*AUFGABEN*
**1.** Prüfe, ob die Aussagen (a), (b) und (c) mit dem Text zu Stress bei Hochsensiblen übereinstimmen. Antworte jeweils mit Ja oder Nein und zitiere wörtlich die entscheidenden Worte des Textes.
(a) Der Rat, die innere Haltung gegenüber der Situation zu ändern, ist bei Hochsensiblen nicht zielführend.
(b) Die Wahrnehmung Hochsensibler hängt von ihrer Lebenseinstellung ab.
(c) Yoga wird als eine Form aktiver Entspannung genannt.
**2.** Gib aus dem Text zu Stress bei Hochsensiblen den Abschnitt von „Der oft wohlgemeinte“ bis einschließlich „in stressigen Phasen.“ wortgetreu wieder.
━━━━━ VORGEGEBENER TEXT ━━━━━
Der oft wohlgemeinte Rat ‘Ändere doch deine innere Haltung gegenüber der Situation. Dann bist du weniger gestresst.’ ist bei einem Hochsensiblen nicht zielführend. Denn die Wahrnehmung ist real und hat nichts mit der Lebenseinstellung zu tun.

Meine 4 Tipps für gestresste Hochsensible

  1. Sorgen Sie gezielt für mehr Auszeiten mit bewusst wenigen Reizen in stressigen Phasen.
  2. Suchen Sie bewusst Orte auf, an denen Sie gut auftanken und zur inneren Ruhe finden können. Aktivieren Sie fokussiert Ihr parasympathisches System durch aktive Entspannungsformen (Yoga, progressive Muskelentspannung, moderate Bewegung etc.)
━━━━━ DATENSATZAUSZÜGE ━━━━━
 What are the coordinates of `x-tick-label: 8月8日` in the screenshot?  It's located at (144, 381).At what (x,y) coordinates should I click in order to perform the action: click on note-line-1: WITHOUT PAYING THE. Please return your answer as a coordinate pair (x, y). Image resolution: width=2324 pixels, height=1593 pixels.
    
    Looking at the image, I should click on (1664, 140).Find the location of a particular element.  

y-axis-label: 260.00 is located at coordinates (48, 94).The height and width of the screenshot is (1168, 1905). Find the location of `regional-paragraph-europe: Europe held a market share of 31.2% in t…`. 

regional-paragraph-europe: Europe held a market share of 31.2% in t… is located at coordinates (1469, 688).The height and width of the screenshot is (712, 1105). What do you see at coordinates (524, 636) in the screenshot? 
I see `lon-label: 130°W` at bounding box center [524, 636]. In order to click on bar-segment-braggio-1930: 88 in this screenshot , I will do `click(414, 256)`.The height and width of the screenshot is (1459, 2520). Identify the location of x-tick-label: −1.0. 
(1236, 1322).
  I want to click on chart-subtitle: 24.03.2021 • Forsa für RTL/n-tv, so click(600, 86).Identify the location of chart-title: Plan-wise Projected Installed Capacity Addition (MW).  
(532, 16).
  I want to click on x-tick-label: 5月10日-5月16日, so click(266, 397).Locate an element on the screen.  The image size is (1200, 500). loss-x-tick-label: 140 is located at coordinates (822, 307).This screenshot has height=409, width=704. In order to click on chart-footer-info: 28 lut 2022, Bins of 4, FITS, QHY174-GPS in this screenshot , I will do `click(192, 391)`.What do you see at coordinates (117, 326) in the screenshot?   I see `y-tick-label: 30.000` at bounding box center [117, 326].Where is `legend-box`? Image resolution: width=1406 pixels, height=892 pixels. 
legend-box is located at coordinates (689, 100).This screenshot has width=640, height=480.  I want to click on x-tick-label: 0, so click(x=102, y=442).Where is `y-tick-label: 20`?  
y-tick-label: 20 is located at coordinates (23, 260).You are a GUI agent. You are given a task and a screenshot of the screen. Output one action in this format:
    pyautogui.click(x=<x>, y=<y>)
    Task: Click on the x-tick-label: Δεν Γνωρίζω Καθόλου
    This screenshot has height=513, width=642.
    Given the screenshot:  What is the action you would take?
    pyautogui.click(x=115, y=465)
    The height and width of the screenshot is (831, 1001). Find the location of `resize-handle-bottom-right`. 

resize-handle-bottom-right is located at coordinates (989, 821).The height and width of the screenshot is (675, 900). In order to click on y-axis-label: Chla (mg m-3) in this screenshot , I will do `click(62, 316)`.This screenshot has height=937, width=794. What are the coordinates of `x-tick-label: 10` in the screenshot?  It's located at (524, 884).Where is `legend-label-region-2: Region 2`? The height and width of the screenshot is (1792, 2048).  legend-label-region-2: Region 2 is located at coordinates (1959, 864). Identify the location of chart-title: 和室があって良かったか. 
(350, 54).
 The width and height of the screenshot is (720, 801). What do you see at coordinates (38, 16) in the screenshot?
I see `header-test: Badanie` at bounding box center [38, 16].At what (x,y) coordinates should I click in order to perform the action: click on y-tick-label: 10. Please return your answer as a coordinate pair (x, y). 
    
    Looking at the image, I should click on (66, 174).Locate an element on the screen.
━━━━━
*LÖSUNGEN*
**1.**
(a) Ja: „ist bei einem Hochsensiblen nicht zielführend“
(b) Nein: „hat nichts mit der Lebenseinstellung zu tun“
(c) Ja: „durch aktive Entspannungsformen (Yoga, progressive Muskelentspannung, moderate Bewegung etc.)“

**2.**
Der oft wohlgemeinte Rat ‘Ändere doch deine innere Haltung gegenüber der Situation. Dann bist du weniger gestresst.’ ist bei einem Hochsensiblen nicht zielführend. Denn die Wahrnehmung ist real und hat nichts mit der Lebenseinstellung zu tun.

Meine 4 Tipps für gestresste Hochsensible

  1. Sorgen Sie gezielt für mehr Auszeiten mit bewusst wenigen Reizen in stressigen Phasen.